V. After-acquired Evidence Defense and Motion for Sanctions
In the alternative, defendant moves for summary judgment on an after-acquired evidence defense. If an employer shows that it would have terminated an employee for misconduct discovered after the fact, if it had known of it at the time, the employee may not seek reinstatement, front pay, or back pay beyond the date of discovery. O'Day v. McDonnell Douglas Helicopter Co., 79 F.3d 756, 759 (9th Cir. 1996). Defendant contends that it would have terminated plaintiff for emailing work documents to a personal email account. The remedial significance of an after-acquired evidence defense is now moot because the propriety for plaintiff's termination is no longer in dispute. Plaintiff is not eligible for reinstatement, front pay, or back pay beyond the date of his termination. Thus, we deny defendant's motion for summary judgment on its partial affirmative defense.
In response to defendant's asserted defense, plaintiff moves for sanctions under Rule 37(c)(1), Fed.R.Civ.P., on the grounds that defendant failed to supplement its disclosures and interrogatories with witnesses and evidence offered in support of its defense. Plaintiff contributed to defendant's failure by producing his electronic files late in the discovery period. In any case, this motion is now moot on the merits and a discretionary award of attorney's fees would be inappropriate given plaintiff's role in the matter. Plaintiff's motion for sanctions is denied.
IT IS THEREFORE ORDERED DENYING plaintiff's motion for leave to file a surreply (doc. 113).

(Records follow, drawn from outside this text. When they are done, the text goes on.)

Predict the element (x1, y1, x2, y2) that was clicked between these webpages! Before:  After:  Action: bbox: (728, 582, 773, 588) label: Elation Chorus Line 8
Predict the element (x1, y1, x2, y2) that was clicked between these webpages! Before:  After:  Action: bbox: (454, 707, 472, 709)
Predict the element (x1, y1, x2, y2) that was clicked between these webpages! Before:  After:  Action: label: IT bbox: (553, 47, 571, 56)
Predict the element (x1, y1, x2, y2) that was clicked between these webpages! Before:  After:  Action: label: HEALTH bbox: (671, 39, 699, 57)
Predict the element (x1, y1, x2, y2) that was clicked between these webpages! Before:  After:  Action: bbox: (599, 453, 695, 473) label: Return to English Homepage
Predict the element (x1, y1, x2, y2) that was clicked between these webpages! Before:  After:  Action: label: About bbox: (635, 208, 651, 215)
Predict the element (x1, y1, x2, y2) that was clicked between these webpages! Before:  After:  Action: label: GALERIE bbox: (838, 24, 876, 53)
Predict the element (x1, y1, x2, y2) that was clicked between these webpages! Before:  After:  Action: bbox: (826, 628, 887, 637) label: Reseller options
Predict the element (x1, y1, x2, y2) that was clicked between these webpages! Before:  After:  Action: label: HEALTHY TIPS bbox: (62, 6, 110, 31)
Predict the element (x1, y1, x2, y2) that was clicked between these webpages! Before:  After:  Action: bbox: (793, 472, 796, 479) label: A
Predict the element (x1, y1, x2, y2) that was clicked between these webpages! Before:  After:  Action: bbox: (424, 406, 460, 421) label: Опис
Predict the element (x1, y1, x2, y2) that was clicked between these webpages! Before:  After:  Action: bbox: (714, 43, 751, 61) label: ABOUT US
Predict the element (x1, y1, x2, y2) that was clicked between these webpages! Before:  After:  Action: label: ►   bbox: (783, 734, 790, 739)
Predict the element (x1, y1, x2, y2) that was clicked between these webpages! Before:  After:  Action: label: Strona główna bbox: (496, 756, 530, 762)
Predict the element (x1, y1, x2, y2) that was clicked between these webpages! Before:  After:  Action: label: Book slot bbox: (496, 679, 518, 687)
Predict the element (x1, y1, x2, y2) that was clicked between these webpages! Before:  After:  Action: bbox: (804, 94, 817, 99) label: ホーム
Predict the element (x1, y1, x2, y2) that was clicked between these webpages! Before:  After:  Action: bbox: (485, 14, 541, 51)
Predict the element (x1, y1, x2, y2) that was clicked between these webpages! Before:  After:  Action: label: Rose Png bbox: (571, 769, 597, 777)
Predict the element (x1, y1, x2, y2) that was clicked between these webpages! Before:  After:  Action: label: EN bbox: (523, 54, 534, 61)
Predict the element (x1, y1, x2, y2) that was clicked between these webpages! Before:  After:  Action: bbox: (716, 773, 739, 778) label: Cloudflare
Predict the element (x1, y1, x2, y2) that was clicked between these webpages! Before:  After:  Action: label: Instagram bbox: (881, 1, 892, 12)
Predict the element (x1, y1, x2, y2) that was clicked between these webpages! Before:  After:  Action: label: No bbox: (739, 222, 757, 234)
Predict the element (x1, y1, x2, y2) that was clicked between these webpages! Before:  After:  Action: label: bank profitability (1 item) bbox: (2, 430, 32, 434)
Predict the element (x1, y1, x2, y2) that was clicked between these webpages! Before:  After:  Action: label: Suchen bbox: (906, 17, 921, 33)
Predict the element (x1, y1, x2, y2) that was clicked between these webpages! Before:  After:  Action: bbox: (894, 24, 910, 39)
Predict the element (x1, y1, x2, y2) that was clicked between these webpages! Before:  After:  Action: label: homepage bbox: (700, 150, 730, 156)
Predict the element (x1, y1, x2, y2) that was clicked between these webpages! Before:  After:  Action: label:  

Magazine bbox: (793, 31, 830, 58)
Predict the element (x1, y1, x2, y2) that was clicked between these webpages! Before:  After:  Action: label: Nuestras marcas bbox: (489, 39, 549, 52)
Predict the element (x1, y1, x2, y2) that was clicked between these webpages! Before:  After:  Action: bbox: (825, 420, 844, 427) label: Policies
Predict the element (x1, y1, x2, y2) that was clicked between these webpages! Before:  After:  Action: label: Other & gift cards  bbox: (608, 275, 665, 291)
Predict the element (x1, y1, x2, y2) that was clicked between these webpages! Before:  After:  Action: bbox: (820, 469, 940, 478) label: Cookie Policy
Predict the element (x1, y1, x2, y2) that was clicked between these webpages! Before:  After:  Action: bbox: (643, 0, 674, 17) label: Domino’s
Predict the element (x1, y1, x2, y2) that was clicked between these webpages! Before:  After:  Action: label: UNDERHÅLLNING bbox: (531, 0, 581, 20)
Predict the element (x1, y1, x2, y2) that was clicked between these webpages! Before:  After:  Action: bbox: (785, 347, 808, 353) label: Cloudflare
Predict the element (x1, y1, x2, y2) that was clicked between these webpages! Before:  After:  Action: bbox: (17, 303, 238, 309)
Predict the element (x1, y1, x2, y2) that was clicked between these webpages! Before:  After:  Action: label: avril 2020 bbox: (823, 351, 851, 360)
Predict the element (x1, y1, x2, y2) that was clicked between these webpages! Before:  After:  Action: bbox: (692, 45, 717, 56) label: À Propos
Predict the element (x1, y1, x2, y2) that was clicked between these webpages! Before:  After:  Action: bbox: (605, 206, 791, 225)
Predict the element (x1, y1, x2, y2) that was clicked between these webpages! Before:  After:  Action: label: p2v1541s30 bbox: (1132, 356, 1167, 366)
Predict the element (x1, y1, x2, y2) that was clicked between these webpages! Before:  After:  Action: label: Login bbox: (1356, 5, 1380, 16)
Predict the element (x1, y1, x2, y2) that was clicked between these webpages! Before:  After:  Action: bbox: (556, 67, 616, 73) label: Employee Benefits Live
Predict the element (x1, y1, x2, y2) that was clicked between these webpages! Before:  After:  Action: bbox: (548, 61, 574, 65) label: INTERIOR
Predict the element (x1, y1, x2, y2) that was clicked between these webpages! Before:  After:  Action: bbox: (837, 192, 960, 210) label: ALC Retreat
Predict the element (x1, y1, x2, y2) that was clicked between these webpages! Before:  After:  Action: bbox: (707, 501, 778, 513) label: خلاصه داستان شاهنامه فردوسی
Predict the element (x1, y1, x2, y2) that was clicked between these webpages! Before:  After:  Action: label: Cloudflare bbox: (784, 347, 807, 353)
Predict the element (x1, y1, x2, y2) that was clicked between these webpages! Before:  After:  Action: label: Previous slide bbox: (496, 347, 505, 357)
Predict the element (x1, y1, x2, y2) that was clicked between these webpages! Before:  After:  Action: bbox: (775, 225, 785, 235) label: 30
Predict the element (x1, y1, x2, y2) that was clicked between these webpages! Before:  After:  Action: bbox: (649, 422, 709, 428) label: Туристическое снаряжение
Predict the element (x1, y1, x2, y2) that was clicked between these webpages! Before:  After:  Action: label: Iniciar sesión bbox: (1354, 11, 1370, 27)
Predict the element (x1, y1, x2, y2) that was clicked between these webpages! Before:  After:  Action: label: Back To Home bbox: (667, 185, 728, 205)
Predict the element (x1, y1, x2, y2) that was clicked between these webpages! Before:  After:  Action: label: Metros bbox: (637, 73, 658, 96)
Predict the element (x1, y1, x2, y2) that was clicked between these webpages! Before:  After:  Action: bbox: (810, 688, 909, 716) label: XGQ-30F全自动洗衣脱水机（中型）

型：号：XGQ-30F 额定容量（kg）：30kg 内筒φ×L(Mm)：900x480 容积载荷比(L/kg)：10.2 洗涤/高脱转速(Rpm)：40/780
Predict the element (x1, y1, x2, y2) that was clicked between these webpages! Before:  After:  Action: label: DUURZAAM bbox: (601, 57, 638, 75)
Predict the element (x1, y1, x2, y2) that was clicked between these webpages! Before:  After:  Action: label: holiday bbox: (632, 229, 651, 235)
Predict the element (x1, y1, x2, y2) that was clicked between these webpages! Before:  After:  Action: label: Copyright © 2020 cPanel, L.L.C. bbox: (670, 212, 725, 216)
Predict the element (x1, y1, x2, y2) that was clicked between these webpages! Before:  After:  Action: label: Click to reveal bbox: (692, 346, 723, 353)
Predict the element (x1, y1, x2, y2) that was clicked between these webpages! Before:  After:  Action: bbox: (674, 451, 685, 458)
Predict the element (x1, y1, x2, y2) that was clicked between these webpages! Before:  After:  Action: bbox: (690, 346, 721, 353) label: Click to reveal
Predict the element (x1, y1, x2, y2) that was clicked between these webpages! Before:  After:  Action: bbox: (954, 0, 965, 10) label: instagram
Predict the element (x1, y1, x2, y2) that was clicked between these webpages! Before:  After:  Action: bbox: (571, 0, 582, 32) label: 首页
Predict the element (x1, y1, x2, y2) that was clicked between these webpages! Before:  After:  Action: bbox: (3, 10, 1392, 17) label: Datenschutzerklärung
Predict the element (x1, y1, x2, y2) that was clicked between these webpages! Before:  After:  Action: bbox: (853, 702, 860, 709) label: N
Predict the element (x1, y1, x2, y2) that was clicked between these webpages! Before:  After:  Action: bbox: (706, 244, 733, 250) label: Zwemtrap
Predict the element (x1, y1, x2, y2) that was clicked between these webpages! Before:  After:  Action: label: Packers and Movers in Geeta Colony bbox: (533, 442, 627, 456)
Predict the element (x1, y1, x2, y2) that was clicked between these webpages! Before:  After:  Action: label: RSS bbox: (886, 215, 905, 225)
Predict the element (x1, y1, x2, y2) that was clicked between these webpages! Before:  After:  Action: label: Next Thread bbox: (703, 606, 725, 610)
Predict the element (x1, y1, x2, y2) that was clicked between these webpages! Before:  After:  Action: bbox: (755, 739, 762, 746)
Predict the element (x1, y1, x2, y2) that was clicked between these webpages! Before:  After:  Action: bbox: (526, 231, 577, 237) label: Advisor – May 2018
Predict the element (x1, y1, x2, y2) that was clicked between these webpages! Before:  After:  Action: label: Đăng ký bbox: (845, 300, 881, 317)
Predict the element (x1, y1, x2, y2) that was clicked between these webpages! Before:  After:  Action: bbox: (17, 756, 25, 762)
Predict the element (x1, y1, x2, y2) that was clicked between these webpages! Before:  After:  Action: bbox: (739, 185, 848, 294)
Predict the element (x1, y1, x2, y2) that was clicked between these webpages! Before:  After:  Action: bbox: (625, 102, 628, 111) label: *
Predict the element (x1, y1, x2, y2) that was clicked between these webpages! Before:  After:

IT IS FURTHER ORDERED GRANTING IN PART and DENYING IN PART defendant's motion for summary judgment (doc. 97). It is granted on plaintiff's retaliation claims and his Title VII disparate treatment claim. It is denied on plaintiff's § 1981 claim for failure to promote on the basis of race and defendant's after-acquired evidence defense.
IT IS FURTHER ORDERED DENYING plaintiff's motion for sanctions (doc. 99).